In the cauldron of the 2015-16 presidential campaign, the legitimate concern about the threat of terrorism has melded into widespread anti-Muslim sentiment. The claim is that the United States is a Christian country and that Muslims will always be fundamentally at odds with the religious and cultural underpinnings of the nation. The charge is not just that Muslims are religious heretics, but that they can never be good American citizens. 

U.S. history is filled with the vilification of whatever the newest immigrant group at the moment might be. The charges against Muslims echo the anti-Catholic rhetoric of the pre-Civil War period when waves of immigrants, some Roman Catholics, from German-speaking parts of Central Europe and Ireland made Cincinnati the fastest growing city in the nation. 

In 2015, individual Catholics are prominent everywhere in business, politics and civic life. The Roman Catholic Church plays an important institutional role in the community. But in the 1830s, ‘40s and ‘50s, Americans spoke of the nation itself as a Protestant (not Christian) nation. 

That’s not what the Constitution says, but it’s what most Americans, who were overwhelmingly Protestant, assumed. Roman Catholics were not simply one more denomination; they were “Papists.” This is not a word that sits easily on the modern ear, but in a society in which everyone lived in the afterglow of the Reformation, the word carried multiple levels of meaning. 

In 1846 and ’47, some of the city’s most prominent writers, including Harriet Beecher Stowe, published a weekly newspaper entitled The Anti Papist: a Family Newspaper Devoted to Religion, Literature, News, Agriculture, etc. “What friend of truth, and lover of the liberties of his country,” wrote the editor in the first edition, “can witness the increasing tale of Roman Catholic immigration bringing to our shores millions whose characters have been formed under the influence of Popish superstitions, and ignorance, without alarm?” 

The reason Harriet Beecher Stowe, who a decade later wrote Uncle Tom’s Cabin, lived in Cincinnati was because she moved here with her father, Lyman Beecher, one of the greatest Protestant preachers of his generation. Rev. Beecher came to Cincinnati in 1832 to assume the Presidency of Lane Seminary and the pulpit of Second Presbyterian Church. 

Beecher imagined himself on a mission to save America. As he prepared to move here, he wrote a letter to Catherine, Harriet’s older sister, pleading with her to join him in Cincinnati, “the London of the West.” From his perspective, the “moral destiny of our nation, and all our institutions and hopes, and the world’s hopes, turns on the character of the West,” but “Catholics and infidels have got the start on us.” The stakes were dire, “If we gain the West, all is safe; if we lose it, all is lost.”

The struggle to suppress Roman Catholics and preserve a Protestant America was fought on many fronts. The Know Nothing Party became a force nationally and in city politics, employing mobs (“Kentucky toughs”) on election days to intimidate immigrants, especially Catholics, from going to the polls.

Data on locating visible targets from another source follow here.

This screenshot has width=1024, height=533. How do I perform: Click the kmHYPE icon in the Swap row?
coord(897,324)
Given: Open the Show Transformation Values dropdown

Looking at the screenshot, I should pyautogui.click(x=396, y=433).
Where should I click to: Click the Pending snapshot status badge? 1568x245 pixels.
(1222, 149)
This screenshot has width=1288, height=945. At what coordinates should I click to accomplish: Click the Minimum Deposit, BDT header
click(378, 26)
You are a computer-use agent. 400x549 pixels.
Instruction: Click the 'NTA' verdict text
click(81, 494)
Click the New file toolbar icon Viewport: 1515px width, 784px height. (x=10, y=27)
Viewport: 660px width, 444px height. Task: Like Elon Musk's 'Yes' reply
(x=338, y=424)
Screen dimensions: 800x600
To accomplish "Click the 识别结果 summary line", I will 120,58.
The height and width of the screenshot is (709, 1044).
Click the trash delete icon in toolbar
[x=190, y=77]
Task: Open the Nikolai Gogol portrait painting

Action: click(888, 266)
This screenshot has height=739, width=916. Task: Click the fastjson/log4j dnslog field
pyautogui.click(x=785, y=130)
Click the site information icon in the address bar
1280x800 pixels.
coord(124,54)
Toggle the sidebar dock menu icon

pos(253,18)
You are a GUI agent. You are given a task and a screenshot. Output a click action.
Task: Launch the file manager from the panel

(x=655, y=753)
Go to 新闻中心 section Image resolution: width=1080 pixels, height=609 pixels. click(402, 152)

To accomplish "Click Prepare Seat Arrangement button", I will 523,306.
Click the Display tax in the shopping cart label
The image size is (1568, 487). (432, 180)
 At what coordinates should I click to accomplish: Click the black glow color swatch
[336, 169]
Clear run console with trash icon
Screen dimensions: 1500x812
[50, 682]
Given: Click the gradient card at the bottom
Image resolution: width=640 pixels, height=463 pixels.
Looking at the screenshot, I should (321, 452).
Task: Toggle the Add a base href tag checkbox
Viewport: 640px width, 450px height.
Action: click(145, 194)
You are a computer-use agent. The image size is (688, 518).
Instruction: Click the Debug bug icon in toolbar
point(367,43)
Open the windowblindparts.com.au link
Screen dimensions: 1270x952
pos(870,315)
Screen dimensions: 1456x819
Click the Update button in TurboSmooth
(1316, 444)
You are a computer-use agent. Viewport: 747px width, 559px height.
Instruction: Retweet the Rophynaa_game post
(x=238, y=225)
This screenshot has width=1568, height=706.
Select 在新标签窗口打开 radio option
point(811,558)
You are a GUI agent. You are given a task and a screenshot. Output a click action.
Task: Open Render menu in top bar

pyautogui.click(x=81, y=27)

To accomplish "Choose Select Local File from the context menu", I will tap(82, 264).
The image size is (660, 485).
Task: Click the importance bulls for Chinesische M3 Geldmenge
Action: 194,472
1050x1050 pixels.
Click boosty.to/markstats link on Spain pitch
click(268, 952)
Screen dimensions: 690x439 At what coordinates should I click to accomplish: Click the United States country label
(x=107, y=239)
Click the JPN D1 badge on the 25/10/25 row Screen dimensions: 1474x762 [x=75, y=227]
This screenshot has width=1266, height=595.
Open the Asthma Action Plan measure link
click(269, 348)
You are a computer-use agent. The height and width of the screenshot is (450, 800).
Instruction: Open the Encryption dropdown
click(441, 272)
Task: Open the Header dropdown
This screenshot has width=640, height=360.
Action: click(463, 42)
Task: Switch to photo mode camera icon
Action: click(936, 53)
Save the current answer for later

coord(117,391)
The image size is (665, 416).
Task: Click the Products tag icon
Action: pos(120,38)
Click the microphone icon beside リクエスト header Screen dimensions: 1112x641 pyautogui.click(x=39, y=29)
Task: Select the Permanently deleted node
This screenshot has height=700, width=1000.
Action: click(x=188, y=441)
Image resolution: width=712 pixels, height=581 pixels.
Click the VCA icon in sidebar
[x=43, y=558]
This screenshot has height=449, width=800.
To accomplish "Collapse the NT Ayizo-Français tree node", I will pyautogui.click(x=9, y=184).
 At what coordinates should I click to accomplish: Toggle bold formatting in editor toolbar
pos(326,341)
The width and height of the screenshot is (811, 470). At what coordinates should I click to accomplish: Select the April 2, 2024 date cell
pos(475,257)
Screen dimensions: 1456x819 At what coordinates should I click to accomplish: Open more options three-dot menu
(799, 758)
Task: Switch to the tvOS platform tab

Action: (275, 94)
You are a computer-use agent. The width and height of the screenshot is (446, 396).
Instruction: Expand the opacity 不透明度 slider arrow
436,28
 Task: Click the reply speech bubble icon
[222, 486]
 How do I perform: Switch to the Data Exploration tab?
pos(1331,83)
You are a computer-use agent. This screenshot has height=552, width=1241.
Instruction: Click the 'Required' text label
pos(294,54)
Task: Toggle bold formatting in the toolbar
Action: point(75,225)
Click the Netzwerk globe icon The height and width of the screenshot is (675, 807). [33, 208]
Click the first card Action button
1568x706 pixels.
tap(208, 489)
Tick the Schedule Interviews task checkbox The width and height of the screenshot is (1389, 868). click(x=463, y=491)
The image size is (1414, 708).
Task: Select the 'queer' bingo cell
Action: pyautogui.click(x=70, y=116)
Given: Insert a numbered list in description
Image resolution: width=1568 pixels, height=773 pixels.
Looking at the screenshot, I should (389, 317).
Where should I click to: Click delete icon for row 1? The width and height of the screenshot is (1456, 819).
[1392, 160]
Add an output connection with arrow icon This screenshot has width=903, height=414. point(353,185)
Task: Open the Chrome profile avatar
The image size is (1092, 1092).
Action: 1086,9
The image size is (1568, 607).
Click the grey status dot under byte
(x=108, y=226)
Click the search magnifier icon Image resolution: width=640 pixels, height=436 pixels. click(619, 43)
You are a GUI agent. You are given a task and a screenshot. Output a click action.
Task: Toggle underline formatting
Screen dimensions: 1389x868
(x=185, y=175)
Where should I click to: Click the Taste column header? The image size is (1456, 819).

On a day-by-day basis, the Common Schools became the battleground. The practice of opening the school day singing Protestant hymns, reciting Protestant prayers and reading passages of the King James Bible in the McGuffey Readers were an affront to Catholic families. In the 1860s Bishop John Purcell challenged this Protestant dominance in Cincinnati by filing in the courts what became known as the Cincinnati Bible Case. 

Bishop Purcell argued that in America, the Common Schools reflected the values of the Protestant establishment, even though the Constitution promised a separation of church and state and religion should have no place in the schools. Purcell lost on the trial court level. He also lost in the Court of Appeals 2-1, but Alphonso Taft, the father of the future president and chief justice of the United States, wrote a dissent that supported the Catholic position. The reasoning in that dissent was cited by the Supreme Court majority in the 1962 case of Engel v. Vitale, the case that banned prayer from the public schools. 

In 1846 the Anti-Papist asserted that “Papacy and enlightened Republicanism cannot co-exist.” In 2016, very few Cincinnatians would ever give it a thought that Catholics were incapable of being good American citizens. For many decades, Roman Catholics survived by retreating into a semi-autonomous enclave, building a separate parochial school system and a separate network of social organizations. That isolation slowed the ultimate integration of Catholics until after WWII. 

Hopefully, recalling the experience of Roman Catholic immigrants in the mid-19th century, will give American Muslims hope. Time matters. And perhaps it will also teach a lesson that the faster an immigrant group engages the general society, the faster real inclusion occurs. 

For non-Muslim Americans, this is a time to take seriously the nation’s constitutional commitment to religious freedom. That was a revolutionary concept in 1789. Like all principles that run counter to history and popular culture, its importance must be constantly reaffirmed in the most challenging of situations.